REQUIRED WORK> Filter the records, keeping every line that has the string "agent".

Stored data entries

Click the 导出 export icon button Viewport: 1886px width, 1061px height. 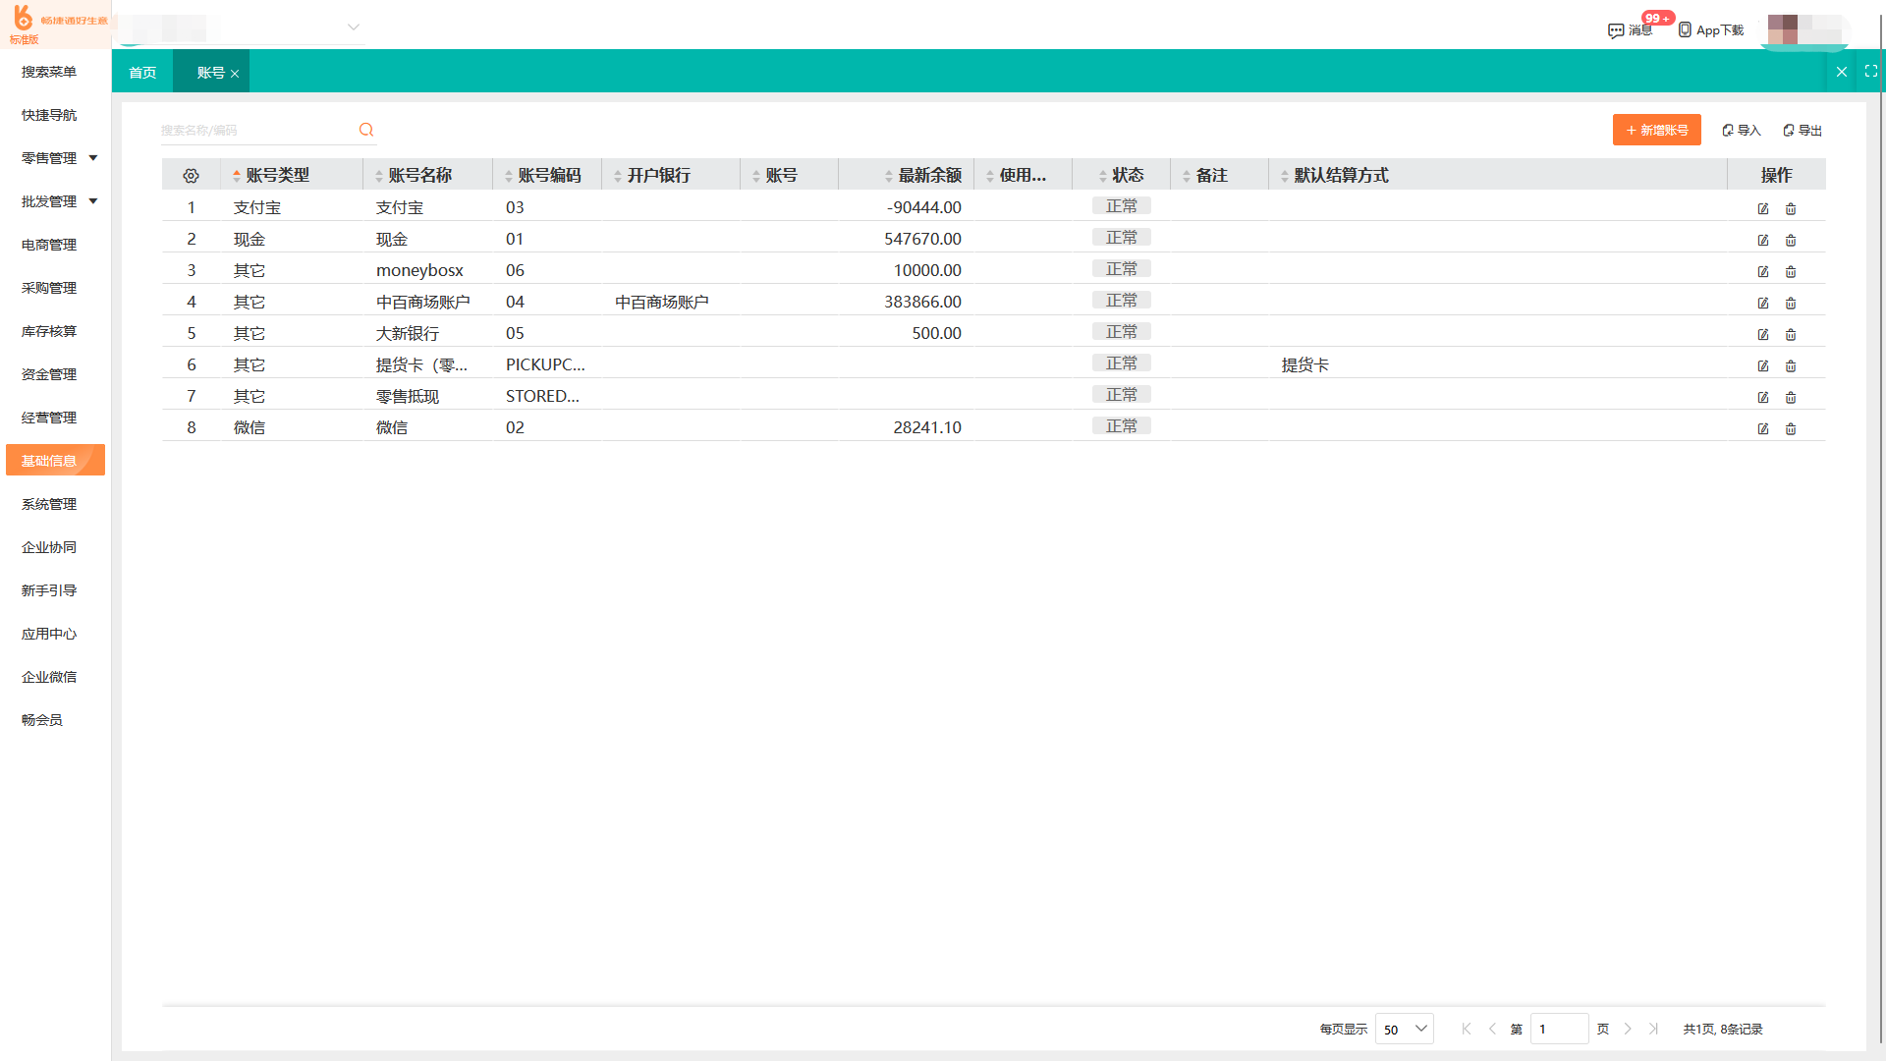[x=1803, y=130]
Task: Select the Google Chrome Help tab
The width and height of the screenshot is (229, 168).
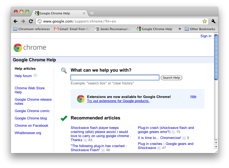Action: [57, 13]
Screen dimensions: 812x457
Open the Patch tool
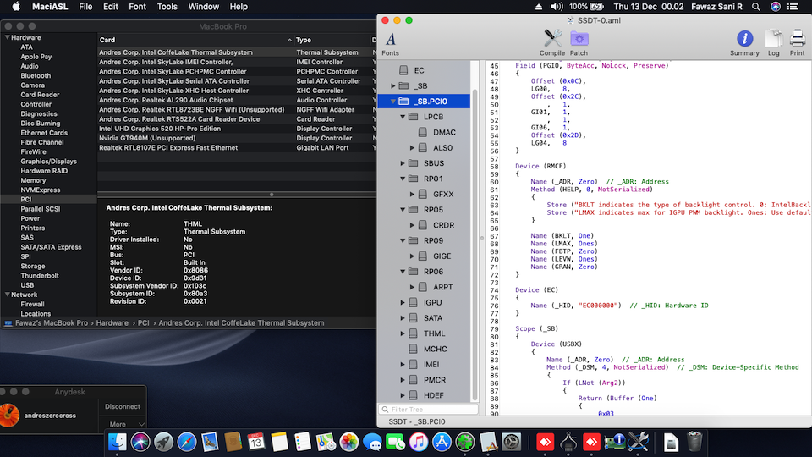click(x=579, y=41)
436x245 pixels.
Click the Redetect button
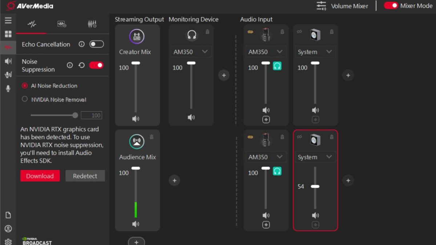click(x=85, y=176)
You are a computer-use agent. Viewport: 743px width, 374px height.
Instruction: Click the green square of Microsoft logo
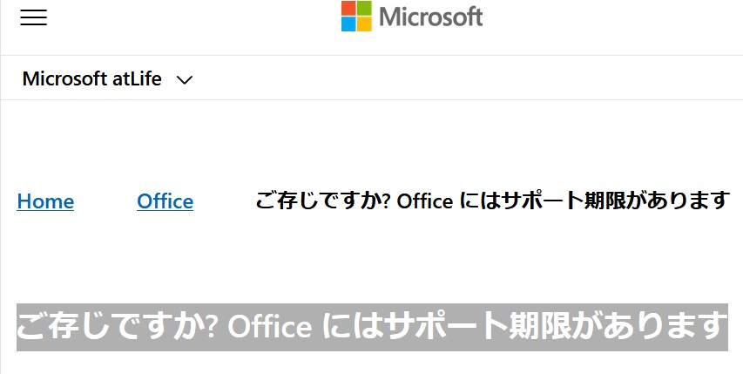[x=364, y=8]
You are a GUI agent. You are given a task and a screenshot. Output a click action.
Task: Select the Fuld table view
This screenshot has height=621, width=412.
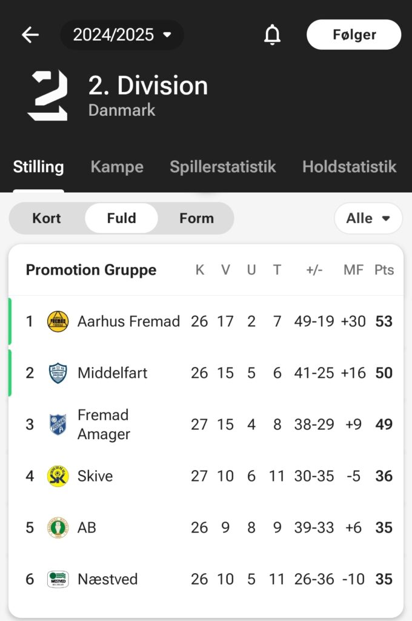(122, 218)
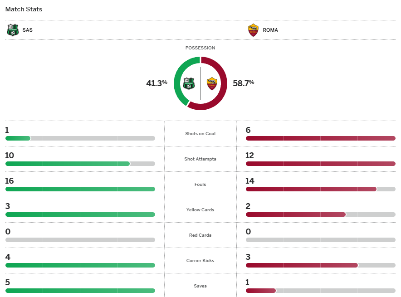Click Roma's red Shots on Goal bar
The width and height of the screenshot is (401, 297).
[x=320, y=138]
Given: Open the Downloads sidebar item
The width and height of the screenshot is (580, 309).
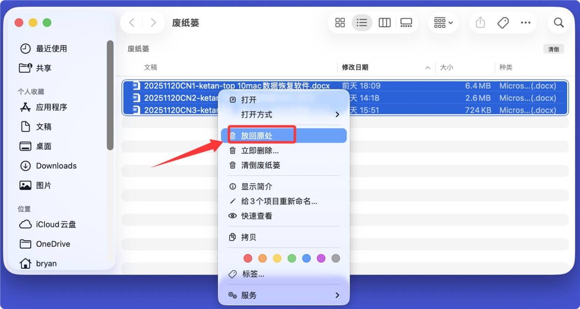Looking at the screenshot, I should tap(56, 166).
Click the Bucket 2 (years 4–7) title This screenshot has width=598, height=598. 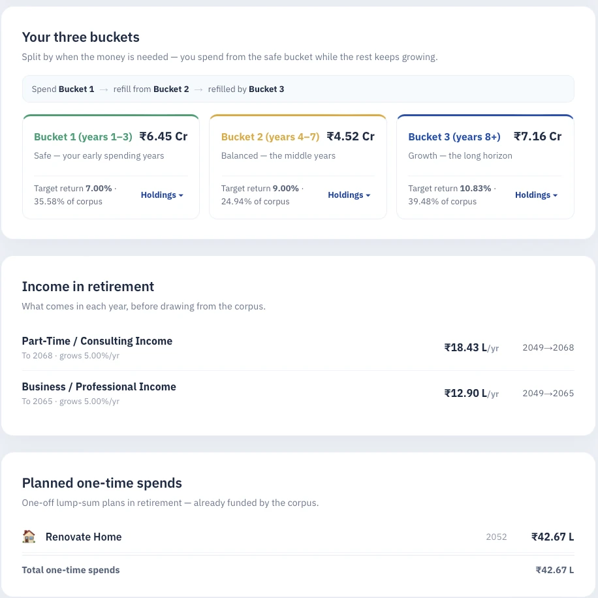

--

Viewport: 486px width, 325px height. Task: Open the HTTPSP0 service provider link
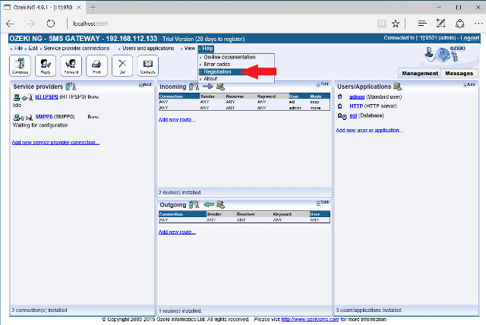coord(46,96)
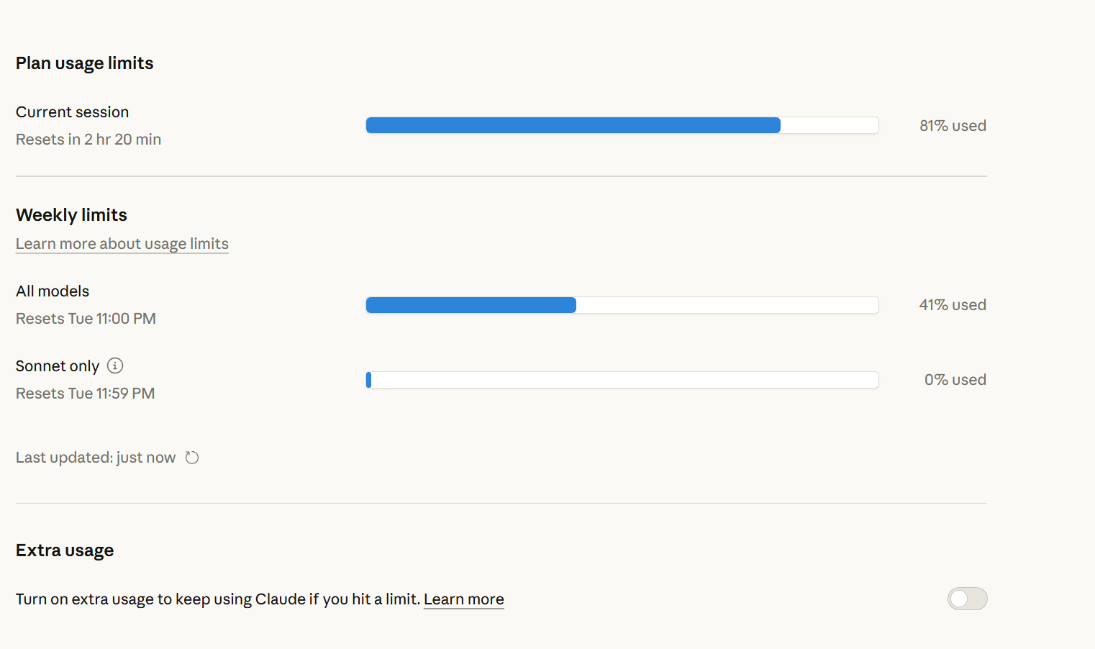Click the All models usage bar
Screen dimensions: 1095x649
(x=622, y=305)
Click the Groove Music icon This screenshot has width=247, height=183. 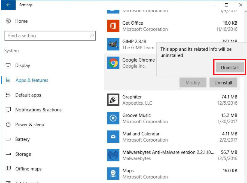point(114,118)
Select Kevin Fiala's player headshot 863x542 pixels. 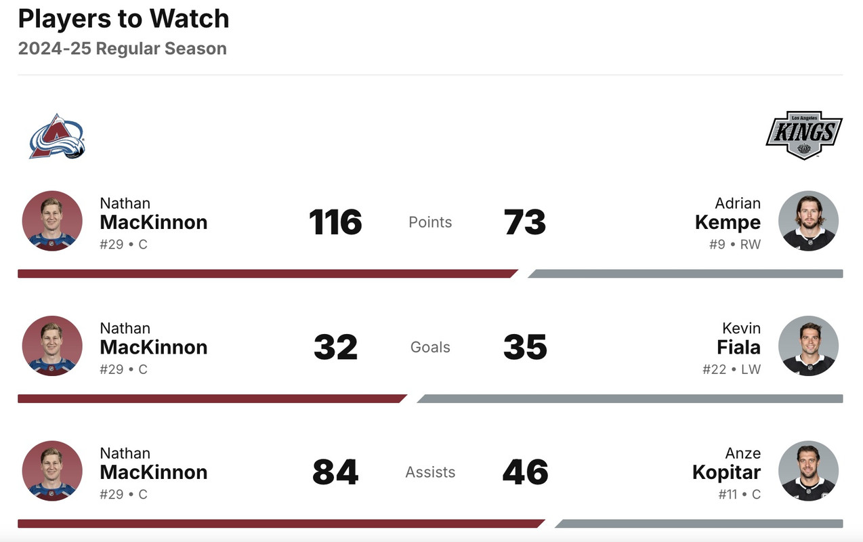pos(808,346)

EXERCISE SOLUTION>
You are a computer-use agent. Viewport: 743px width, 374px height.
You are a GUI agent. You are given a task and a screenshot. Output a click action.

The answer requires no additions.